[Records for pointing at text and elements]
#####

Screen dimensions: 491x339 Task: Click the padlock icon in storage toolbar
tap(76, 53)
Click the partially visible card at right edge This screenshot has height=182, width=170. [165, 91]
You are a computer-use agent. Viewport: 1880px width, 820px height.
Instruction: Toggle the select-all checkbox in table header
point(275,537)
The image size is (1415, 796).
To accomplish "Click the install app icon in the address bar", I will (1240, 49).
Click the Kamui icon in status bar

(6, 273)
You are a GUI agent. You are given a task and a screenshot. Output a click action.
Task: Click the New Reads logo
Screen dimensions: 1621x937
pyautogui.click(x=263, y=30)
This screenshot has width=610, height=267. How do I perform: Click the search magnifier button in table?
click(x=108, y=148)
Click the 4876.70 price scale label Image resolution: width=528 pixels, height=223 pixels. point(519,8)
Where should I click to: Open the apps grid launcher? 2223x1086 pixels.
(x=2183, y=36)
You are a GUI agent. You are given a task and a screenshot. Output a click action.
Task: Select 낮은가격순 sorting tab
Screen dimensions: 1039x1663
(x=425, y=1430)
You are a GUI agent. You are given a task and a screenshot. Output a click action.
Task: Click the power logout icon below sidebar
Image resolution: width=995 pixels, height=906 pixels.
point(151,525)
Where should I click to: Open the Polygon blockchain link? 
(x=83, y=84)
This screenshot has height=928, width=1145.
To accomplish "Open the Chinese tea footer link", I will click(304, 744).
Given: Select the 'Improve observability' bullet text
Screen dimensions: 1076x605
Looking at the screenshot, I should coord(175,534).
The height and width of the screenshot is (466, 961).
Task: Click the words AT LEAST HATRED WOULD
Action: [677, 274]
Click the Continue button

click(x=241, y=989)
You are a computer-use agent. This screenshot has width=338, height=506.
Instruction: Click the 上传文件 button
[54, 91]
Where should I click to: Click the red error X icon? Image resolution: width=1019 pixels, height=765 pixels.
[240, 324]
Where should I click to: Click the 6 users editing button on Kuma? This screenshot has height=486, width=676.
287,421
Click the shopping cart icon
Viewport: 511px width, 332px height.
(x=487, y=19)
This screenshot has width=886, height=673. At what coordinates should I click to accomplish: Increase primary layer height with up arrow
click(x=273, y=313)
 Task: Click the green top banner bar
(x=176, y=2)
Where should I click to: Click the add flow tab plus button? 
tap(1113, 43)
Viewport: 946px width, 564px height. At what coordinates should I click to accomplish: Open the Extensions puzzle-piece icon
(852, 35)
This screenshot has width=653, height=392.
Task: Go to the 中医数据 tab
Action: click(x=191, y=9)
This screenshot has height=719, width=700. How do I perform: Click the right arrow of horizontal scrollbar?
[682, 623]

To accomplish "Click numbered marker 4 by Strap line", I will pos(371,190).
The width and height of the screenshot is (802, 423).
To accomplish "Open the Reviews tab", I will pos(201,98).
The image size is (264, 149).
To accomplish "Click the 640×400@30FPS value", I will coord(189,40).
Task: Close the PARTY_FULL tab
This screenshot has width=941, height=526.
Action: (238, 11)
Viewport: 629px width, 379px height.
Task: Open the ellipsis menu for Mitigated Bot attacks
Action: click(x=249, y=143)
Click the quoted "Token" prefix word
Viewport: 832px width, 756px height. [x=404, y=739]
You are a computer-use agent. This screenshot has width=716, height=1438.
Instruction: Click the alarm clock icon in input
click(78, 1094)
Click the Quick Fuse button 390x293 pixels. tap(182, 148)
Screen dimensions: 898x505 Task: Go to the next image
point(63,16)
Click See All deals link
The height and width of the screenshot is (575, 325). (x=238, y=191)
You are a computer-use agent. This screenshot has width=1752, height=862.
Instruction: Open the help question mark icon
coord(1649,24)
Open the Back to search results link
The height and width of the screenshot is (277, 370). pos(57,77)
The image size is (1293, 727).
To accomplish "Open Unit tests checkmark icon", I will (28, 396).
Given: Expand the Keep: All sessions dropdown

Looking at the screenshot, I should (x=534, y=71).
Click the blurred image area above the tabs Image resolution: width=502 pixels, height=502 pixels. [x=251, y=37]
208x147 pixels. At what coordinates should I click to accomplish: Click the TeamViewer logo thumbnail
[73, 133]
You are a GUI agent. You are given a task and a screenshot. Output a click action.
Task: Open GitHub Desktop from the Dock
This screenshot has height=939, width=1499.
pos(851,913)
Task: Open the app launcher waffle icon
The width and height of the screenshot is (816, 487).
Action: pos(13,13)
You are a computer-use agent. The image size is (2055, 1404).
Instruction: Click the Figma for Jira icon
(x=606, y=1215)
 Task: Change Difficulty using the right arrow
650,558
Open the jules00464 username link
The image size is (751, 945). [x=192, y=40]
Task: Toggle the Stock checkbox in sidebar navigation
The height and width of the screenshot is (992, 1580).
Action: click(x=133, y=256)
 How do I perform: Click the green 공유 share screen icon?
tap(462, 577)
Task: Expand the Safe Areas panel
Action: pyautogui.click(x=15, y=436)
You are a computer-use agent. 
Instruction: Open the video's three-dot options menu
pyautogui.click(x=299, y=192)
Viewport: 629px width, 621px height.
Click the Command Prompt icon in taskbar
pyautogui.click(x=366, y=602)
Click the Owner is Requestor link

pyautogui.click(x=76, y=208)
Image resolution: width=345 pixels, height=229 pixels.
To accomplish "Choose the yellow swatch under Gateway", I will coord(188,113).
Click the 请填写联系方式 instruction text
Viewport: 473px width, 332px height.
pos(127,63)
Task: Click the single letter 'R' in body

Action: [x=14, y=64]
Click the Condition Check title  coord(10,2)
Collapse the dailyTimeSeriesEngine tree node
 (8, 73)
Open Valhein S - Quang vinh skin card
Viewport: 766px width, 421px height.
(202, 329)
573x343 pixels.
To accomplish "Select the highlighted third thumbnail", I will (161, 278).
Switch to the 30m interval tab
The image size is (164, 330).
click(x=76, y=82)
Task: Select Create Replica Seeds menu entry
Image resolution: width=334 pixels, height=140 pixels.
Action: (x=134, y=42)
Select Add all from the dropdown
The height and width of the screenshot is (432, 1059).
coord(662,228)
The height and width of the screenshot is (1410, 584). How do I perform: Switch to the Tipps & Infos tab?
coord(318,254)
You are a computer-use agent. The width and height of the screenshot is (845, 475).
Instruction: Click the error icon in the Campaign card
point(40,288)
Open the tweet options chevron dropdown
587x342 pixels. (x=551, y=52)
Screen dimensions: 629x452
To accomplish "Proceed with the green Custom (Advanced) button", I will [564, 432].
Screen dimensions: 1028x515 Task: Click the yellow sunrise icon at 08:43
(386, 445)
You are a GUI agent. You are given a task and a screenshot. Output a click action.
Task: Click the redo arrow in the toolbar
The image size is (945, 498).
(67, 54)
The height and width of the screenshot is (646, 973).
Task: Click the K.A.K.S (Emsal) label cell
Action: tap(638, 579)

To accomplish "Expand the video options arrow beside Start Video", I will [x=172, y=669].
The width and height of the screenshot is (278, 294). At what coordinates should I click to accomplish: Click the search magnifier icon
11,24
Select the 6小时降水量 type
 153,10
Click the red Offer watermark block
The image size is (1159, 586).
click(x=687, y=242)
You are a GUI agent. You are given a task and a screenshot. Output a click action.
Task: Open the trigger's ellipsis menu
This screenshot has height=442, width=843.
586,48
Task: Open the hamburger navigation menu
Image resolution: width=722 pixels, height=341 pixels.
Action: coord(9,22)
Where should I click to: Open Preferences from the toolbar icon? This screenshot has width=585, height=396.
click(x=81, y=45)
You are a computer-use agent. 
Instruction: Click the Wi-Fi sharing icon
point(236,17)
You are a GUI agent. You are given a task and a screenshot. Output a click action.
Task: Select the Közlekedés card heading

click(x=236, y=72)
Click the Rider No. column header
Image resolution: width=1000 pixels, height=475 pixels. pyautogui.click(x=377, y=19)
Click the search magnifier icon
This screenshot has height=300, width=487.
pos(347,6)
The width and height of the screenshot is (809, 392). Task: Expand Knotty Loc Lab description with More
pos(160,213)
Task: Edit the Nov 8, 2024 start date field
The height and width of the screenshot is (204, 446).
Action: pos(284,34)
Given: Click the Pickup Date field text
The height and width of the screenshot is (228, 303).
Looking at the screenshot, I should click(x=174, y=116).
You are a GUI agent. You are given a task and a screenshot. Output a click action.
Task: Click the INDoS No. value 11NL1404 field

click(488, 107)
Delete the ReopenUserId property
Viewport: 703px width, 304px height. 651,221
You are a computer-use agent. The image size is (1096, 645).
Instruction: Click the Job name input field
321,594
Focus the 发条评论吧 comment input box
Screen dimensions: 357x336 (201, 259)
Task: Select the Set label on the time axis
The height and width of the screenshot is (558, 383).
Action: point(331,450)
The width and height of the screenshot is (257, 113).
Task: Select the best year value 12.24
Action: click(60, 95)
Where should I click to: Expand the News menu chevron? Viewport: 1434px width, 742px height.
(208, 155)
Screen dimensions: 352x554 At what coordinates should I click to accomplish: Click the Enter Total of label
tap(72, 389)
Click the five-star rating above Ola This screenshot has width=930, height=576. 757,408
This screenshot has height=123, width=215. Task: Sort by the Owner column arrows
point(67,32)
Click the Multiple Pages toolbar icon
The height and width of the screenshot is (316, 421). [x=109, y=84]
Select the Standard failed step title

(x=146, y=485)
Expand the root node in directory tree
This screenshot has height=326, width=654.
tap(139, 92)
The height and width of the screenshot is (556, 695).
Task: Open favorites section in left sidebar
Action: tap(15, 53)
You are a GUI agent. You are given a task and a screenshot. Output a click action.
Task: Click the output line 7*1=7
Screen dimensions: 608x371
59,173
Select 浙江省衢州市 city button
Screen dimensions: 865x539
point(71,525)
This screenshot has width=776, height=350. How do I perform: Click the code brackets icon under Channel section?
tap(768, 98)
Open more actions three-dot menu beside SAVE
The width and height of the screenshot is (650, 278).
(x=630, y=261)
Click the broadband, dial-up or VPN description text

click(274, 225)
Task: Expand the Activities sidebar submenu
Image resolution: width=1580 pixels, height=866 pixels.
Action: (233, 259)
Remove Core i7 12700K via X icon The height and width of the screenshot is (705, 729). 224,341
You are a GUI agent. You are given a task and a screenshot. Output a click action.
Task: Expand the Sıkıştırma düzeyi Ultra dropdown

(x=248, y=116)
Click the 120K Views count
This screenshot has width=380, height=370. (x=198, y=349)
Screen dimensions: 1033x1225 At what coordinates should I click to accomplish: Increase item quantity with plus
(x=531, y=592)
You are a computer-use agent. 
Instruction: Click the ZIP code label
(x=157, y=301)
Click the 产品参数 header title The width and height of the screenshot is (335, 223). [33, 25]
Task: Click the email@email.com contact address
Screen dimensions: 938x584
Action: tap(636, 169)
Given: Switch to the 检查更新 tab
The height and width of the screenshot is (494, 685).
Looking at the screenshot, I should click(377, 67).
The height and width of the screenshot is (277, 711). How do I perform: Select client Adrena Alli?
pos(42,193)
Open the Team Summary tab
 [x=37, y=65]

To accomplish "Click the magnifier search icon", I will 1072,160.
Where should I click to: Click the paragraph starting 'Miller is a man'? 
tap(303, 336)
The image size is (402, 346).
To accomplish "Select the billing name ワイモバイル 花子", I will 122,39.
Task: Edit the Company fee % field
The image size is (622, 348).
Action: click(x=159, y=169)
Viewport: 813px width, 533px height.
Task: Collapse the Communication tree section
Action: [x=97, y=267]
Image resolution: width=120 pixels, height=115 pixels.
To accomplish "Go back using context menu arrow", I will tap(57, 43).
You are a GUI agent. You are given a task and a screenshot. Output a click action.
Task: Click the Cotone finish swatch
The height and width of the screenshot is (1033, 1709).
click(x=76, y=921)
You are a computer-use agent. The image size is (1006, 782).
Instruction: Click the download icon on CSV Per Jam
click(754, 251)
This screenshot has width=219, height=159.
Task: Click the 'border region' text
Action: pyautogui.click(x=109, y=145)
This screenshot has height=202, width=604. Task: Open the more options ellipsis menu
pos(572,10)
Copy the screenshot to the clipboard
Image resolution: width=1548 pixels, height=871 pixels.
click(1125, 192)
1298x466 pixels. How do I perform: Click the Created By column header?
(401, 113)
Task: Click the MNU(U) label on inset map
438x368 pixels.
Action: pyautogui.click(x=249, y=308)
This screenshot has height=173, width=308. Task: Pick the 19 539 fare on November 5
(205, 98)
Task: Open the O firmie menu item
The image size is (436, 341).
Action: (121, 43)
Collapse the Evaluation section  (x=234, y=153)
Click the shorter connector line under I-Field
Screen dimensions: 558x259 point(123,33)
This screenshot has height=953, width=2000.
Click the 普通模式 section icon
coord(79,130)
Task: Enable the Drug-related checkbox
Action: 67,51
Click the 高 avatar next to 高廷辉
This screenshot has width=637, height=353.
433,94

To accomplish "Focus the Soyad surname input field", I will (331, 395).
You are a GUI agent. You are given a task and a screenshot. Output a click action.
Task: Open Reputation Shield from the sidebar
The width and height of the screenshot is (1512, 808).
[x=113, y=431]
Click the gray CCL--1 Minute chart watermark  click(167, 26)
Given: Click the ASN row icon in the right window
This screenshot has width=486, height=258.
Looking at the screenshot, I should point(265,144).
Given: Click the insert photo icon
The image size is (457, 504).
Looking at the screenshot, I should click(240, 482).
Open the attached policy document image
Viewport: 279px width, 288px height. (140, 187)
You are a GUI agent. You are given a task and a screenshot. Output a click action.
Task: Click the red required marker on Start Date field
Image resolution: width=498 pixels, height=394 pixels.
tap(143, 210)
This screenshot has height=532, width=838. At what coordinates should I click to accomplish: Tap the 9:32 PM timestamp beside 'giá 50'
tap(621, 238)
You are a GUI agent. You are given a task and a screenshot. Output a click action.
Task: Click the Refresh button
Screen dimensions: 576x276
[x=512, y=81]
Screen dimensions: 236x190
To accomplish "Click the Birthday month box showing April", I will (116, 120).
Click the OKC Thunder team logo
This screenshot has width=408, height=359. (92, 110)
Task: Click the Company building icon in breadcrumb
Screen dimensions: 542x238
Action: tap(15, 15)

#####

Copy out the records word for word, starting at the first line and stopping after the line that contains "pyautogui.click(x=263, y=30)".

Screen dimensions: 491x339 Task: Click the padlock icon in storage toolbar
tap(76, 53)
Click the partially visible card at right edge This screenshot has height=182, width=170. [165, 91]
You are a computer-use agent. Viewport: 1880px width, 820px height.
Instruction: Toggle the select-all checkbox in table header
point(275,537)
The image size is (1415, 796).
To accomplish "Click the install app icon in the address bar", I will (1240, 49).
Click the Kamui icon in status bar

(6, 273)
You are a GUI agent. You are given a task and a screenshot. Output a click action.
Task: Click the New Reads logo
Screen dimensions: 1621x937
pyautogui.click(x=263, y=30)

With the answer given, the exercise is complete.